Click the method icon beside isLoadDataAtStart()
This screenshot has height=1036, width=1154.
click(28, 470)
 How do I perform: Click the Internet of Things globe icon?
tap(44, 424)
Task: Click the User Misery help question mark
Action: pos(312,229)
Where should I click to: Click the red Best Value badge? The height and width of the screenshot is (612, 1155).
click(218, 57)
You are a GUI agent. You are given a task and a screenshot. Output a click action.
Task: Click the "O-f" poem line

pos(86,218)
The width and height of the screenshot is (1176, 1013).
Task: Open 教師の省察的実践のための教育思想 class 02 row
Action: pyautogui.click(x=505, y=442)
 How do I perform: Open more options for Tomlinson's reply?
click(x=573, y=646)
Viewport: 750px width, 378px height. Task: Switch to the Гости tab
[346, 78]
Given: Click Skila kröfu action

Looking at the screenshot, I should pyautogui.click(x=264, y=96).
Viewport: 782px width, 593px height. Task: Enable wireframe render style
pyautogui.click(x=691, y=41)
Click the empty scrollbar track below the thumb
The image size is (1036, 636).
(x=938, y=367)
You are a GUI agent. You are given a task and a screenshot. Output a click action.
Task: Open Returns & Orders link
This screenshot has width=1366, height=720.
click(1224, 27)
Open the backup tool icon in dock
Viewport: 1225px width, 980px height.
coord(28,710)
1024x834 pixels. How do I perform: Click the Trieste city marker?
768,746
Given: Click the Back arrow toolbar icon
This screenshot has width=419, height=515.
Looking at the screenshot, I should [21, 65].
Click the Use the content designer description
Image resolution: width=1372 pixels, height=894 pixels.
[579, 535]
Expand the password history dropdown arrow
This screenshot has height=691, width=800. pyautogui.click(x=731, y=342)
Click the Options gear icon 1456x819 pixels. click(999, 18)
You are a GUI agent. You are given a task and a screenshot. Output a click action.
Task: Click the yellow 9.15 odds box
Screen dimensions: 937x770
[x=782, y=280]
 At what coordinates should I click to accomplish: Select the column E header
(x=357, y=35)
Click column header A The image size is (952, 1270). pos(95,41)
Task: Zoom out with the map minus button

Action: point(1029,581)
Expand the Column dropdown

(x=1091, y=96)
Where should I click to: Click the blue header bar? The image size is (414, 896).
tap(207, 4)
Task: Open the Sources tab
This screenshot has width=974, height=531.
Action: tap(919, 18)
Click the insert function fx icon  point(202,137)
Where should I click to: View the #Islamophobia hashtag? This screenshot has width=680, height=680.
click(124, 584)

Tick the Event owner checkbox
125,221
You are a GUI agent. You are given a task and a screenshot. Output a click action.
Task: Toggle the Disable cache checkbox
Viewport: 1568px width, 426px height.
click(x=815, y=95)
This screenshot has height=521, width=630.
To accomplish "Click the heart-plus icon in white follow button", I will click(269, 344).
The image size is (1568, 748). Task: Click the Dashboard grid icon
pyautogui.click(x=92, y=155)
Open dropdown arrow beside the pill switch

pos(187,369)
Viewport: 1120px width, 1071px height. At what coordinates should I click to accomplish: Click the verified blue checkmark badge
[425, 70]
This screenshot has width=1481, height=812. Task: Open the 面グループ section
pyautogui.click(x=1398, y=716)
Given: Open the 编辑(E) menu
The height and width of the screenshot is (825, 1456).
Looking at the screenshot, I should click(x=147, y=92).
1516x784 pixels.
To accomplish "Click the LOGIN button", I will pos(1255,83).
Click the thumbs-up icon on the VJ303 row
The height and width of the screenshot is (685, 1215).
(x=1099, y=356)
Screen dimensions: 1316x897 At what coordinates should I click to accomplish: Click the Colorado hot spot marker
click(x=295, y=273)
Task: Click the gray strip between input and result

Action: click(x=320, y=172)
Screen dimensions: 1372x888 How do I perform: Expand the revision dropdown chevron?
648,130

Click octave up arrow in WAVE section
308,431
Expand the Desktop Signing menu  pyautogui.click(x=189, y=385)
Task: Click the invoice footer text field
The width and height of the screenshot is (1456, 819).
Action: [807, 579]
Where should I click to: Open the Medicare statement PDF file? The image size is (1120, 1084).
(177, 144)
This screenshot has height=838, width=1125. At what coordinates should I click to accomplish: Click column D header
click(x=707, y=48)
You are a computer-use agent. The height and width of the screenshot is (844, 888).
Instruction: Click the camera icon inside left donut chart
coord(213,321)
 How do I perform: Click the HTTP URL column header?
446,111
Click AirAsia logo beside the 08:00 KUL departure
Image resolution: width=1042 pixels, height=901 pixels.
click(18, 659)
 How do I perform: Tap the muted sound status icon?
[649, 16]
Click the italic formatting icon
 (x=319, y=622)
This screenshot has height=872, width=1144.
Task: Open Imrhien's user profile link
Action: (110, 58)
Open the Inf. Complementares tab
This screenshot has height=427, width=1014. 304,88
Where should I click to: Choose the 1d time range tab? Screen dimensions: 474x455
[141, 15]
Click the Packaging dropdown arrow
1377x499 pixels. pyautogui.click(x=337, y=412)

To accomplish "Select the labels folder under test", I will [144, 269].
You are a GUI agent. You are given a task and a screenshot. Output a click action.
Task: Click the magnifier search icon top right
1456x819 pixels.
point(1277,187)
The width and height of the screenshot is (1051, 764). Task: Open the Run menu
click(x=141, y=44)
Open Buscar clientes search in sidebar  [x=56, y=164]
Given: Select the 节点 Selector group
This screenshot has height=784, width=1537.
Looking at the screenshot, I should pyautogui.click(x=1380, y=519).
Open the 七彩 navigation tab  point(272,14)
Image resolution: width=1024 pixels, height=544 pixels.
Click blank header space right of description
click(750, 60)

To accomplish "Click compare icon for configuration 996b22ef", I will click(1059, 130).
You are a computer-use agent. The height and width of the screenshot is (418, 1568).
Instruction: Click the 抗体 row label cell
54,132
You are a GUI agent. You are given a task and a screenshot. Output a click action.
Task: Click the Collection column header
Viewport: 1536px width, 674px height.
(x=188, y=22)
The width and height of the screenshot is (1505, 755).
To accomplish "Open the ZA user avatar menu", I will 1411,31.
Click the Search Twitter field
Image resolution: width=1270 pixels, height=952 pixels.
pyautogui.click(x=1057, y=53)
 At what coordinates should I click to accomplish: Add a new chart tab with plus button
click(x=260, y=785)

» Description of the task
Please copy the material above, starting at its first line and ending with the line that contains "Action: pos(312,229)".

» Solved exercise
Click the method icon beside isLoadDataAtStart()
This screenshot has height=1036, width=1154.
click(28, 470)
 How do I perform: Click the Internet of Things globe icon?
tap(44, 424)
Task: Click the User Misery help question mark
Action: pos(312,229)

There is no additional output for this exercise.